From the perspective of a client (e.g. the French Wikipedia) that displays data from a Wikidata item in an infobox, some properties in an item may not have a language-specific label in the currently selected language available. In this case, a fallback mechanism should be used to show an available label from another language.
Fallback can be based on:
- similarities between languages (e.g. en-GB -> en)
- the languages a signed-in user speaks
- the languages signaled by the browser
- the language of the client (e.g. en for en.Wikipedia.org)
- eventually *any* language will do.
If a value from a different language is shown in the UI, then
- the value's language should be indicated (small colored text?)
- there should be a button to approve the value for the current language ("yes, it's the same in my language")
User fallback chain
editThe preferred user languages are defined in Special:Preferences for the various users. There are some limitations where the user preferred languages can be used. It seems likely they can be used when the API is accessed, or when the rendered content isn't cached, or where the cached objects can be specialized to a given language. For now the user fallback chain is one set of alternate languages where all have the same weight. Later it might be possible to add weight to the languages by giving them weights explicitly or by giving them some specific order. There can also be other hints used, such as the weights set in the browser.
If a user has defined alternate languages, all of these languages can be tried in sequence, but the main (primary) language is tried first. Content (messages, labels, or other strings) may or may not exist in the given fallback language.
For anonymous users that are not logged in, the list of preferred languages defined in the web browser may substitute the mediwiki-language-preference-settings.
Global fallback chain
editLanguages have relationships with each other which can be used to build fallback chains so labels in a language with a close relationship can be used if a specific label in a given language is missing. For example is the South Saami language part of the Southern group, which is again part of the Western group of Saami languages. [1] In that group there is also a Northern group and languages in that group are Northern, Lule and Pite Saami.
Mediawiki defines fallbacks for languages (defined in the languages/messages/MessagesXY.php files, see $fallback). For a specific language a list of fallbacks can be acquired, with a default language as a final fallback. Each one of the fallbacks can then be tested against whatever strings there might be in any of the language, and the string for a specific language can then be returned. If no match is found before the end of the chain a second pass can be done, but this time by checking the fallbacks for the initial list.
At present there are only few languages that define fallback. This is rather awkward for our use, but it is perhaps a wanted behavior for an ordinary wiki. A first attempt could be to extend the fallbacks with languages from the same group, perhaps also supergroup, and if this is impossible then to go for a hook and do something similar but specific for our extension.
Client fallback chain (e.g. Wikipedia-language)
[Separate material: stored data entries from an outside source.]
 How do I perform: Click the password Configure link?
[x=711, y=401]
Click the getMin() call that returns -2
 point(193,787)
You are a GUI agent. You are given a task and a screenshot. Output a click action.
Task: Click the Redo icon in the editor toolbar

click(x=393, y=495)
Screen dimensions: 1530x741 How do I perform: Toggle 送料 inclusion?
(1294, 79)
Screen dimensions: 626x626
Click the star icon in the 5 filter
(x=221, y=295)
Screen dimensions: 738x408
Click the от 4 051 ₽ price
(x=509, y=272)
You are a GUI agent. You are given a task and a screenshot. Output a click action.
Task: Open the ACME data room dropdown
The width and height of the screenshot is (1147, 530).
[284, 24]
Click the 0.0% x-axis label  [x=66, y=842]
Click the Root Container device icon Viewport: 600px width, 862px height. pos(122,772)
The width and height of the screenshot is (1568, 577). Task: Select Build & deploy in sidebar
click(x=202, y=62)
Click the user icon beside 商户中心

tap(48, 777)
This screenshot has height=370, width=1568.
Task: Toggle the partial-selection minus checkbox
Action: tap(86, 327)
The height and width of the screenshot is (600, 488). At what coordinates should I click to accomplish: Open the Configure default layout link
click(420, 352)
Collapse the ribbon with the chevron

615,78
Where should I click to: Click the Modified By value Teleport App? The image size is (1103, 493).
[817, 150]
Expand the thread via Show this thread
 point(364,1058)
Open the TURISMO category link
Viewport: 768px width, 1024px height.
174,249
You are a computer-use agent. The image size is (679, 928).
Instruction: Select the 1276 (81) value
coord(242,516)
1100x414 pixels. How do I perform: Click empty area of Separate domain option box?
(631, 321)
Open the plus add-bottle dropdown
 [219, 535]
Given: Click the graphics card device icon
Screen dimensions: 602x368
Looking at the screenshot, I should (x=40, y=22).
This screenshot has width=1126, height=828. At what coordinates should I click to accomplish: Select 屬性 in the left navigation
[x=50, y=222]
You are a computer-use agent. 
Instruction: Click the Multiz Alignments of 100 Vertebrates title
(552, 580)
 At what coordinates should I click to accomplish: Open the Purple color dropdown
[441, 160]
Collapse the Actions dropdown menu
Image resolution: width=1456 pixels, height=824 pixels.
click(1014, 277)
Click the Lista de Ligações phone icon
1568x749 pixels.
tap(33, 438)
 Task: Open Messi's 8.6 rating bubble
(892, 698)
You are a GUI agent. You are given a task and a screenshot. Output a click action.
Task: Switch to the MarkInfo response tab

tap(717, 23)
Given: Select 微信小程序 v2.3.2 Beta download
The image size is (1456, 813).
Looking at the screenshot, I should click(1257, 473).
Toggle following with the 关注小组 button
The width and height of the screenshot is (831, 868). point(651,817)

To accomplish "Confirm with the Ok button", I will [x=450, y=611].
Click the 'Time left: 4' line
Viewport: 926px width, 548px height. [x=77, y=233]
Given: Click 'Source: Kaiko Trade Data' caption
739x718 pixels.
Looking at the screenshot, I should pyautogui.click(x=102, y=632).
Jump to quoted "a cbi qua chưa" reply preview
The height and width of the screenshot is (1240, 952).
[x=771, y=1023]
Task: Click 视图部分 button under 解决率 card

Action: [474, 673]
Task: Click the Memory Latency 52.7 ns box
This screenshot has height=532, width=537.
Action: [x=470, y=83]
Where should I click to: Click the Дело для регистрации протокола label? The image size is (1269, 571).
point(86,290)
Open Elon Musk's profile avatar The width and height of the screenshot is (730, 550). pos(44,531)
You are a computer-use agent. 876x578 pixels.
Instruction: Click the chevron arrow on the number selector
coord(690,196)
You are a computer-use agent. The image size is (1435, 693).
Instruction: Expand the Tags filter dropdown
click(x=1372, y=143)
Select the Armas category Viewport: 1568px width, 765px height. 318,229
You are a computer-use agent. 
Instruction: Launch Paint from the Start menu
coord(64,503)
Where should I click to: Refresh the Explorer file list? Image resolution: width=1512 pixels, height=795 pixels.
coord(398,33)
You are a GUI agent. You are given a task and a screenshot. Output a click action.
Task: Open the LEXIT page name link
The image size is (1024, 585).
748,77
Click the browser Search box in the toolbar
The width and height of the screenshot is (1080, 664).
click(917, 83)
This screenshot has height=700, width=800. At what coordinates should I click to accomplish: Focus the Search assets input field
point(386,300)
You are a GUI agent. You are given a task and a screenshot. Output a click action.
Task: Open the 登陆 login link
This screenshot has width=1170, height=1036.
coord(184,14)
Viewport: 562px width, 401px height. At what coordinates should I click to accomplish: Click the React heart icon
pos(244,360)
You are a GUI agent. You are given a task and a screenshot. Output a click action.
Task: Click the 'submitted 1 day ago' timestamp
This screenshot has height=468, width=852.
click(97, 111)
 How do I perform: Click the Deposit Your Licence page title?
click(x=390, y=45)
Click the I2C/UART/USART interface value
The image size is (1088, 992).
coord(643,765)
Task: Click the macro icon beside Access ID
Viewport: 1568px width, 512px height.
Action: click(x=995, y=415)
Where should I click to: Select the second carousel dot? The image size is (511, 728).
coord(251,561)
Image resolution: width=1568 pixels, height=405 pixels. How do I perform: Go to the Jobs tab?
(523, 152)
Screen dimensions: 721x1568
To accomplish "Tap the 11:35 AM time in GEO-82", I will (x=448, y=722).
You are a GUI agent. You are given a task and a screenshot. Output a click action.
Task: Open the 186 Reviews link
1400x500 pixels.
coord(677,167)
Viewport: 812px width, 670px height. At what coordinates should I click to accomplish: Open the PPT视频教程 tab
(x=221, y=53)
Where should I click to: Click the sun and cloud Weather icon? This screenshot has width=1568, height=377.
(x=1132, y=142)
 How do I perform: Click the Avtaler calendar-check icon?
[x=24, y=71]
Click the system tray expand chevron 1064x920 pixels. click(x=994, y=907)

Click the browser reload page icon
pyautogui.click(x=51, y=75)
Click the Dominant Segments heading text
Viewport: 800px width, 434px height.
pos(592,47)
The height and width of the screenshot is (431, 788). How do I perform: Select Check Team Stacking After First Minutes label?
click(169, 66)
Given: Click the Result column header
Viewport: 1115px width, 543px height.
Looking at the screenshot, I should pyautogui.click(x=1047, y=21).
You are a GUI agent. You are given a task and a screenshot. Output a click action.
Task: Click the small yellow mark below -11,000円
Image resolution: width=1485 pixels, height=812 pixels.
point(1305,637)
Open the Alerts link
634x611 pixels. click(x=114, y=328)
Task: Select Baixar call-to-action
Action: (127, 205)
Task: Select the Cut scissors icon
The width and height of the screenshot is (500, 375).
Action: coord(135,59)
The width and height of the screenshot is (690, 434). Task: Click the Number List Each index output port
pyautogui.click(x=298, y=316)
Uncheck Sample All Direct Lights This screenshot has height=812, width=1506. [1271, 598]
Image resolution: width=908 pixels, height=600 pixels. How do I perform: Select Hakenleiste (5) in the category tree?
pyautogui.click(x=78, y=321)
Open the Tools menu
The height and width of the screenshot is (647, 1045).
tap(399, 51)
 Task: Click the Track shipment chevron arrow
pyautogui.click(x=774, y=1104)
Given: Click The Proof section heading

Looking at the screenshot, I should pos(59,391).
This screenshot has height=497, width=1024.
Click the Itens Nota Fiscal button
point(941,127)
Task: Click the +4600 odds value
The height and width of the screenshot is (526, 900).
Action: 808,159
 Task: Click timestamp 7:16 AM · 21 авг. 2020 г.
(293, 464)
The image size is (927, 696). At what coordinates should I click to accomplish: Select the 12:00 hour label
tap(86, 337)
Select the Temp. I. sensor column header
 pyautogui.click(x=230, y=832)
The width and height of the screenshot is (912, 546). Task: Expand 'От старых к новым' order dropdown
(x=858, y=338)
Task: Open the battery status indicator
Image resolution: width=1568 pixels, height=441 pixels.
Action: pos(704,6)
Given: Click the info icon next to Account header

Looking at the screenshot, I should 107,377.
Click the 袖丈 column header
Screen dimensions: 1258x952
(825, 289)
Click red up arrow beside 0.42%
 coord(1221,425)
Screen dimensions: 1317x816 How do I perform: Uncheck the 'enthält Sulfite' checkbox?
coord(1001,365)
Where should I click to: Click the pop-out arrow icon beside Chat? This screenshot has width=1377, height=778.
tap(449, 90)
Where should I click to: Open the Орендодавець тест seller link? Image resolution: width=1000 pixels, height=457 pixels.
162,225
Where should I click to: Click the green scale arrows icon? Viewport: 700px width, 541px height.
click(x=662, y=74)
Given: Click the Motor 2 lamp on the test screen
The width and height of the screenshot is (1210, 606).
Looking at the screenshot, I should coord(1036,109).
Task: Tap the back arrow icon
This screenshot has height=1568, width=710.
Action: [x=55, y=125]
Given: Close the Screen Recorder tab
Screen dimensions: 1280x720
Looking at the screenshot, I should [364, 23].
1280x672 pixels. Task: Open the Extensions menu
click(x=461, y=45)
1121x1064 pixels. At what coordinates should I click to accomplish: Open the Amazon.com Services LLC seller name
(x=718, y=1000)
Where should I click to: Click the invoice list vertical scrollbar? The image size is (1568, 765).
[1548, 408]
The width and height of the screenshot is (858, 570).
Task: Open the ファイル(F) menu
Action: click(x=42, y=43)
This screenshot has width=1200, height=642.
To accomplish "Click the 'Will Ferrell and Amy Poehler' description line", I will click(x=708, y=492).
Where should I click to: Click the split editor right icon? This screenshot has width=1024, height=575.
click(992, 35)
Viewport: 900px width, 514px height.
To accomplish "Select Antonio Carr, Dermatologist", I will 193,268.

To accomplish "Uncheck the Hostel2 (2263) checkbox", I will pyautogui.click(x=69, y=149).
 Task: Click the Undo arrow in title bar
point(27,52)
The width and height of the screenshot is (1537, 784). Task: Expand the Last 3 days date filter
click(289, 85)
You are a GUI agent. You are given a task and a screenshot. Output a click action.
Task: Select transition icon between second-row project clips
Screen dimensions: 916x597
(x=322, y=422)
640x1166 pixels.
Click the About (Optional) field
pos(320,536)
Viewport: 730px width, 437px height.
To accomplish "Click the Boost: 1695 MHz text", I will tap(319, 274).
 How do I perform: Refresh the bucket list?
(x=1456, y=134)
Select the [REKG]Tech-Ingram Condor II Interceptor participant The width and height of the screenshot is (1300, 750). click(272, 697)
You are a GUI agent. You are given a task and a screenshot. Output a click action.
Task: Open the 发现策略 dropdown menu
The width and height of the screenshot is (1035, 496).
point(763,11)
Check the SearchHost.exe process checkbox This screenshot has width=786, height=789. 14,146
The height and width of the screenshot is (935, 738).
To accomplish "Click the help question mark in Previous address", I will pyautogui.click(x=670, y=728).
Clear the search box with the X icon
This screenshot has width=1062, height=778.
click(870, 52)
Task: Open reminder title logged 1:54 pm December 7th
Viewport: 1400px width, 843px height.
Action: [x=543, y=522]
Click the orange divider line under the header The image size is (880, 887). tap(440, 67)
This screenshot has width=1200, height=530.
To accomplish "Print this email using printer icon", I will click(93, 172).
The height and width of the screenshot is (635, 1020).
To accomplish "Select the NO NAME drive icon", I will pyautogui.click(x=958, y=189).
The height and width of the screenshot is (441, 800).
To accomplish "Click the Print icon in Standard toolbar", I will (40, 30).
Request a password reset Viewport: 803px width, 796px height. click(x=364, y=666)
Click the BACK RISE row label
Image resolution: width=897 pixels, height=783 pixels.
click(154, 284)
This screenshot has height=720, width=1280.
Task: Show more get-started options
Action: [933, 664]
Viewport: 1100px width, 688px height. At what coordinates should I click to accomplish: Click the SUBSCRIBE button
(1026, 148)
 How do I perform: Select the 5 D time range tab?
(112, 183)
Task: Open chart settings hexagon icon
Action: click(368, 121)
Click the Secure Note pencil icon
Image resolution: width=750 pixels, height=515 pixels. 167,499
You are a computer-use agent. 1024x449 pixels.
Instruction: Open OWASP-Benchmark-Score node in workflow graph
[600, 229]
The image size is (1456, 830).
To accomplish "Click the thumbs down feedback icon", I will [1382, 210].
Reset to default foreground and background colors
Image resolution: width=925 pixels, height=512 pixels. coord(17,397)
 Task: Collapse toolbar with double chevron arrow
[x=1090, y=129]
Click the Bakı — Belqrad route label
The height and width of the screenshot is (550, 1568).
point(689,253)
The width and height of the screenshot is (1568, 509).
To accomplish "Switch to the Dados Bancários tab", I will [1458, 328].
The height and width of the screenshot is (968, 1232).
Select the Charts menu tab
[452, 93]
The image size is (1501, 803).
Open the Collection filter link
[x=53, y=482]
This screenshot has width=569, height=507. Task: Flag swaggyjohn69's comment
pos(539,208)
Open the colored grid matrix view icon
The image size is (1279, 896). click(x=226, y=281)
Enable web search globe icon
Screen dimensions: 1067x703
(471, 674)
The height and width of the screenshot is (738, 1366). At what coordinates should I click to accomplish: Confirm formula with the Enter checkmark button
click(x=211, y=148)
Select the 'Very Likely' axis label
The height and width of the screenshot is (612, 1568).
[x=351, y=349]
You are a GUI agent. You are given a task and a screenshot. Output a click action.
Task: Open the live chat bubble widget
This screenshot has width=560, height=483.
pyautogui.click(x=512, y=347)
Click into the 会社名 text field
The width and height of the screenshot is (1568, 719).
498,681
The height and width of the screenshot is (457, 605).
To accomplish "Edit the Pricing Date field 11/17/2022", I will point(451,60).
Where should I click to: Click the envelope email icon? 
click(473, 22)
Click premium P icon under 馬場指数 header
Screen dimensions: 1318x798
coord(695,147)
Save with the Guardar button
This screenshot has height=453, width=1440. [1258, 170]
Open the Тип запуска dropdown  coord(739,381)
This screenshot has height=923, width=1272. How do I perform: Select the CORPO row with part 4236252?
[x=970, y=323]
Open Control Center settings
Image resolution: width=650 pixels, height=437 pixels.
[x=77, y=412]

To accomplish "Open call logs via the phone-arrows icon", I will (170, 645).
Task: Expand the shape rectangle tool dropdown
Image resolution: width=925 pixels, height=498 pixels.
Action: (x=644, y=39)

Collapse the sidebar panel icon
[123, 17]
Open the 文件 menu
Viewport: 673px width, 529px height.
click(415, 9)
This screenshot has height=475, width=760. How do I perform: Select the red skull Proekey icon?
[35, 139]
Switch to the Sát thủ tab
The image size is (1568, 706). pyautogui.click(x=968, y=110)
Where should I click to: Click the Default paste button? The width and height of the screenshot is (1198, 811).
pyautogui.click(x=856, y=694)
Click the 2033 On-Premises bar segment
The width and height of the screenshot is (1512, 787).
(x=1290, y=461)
editIn the case of Wikipedia clients, the most important fallback chain will be provided by the client. When a user changes the user interface language, on most Wikimedia foundation projects (known exception: Commons) and most (all?) Wikipedias, only the user interface changes, but not parts of the content. Changing the content of infoboxes in cases where the user language preference conflicts with the content language of the Wikipedia might be surprising. A decision whether this is ultimately desirable would probably have to be left to the community of each Wikipedia.
The base behaviour would therefore be fallback chains that start with the language of the Wikipedia (= the wikidata client). The fallback chain for a German Wikipedia might then be, e.g., "de -> en -> fr -> nl -> es -> it -> first-language-present". A necessary decision will be whether to provide a community-specific means to define and discuss this or whether only a large set of global fallback chains is centrally defined for each language that corresponds to a Wikipedia. To support community decision, a property "Property:language_fallback_chain" could be defined and set on the each item page inside Wikidata that represents a Wikipedia. This property information could then either be used live by Wikidata, or it could be harvested in regular intervals (similar to information from translation wiki).
Support for fallback in the Wikidata editing interface
editA special problem occurs if a new value is entered in a language with a script that only a relatively small percentage of people read (and thus help to transliterate. An example is the name of a mayor in a city in Israel, the original name and spelling being hebrew, see mailing list: "[Wikidata-l] watching Wikidata changes that affect my wiki" of 14.8.2012.
Automatic transliteration is possible, but error prone. The Wikidata editing interface may therefore encourage (not force) editor in addition to enter information in the chosen language, to also enter transliterated and sometimes translated labels in one or several fallback languages. The list of fallback languages could be automatically determined by frequency of occurrence in fallback definitions (in practice, English will probably be the most frequent one).
The user interface interaction would require:
- a list of languages for which transliteration or translation is especially desired (if desired this step can be skipped, making this the default behavior for all languages)
- if a label is entered in one of these language, the software checks whether at least one label in one of the top 5 fallback languages is available.
- if not, it offers the 5 top fallback languages and prompts the user to consider entering at least one.
- In a second phase, a web service hook for automatic transliteration should be build in. The return of this service should not be entered directly as a new label, but could be displayed next to it ready to be accepted or modified.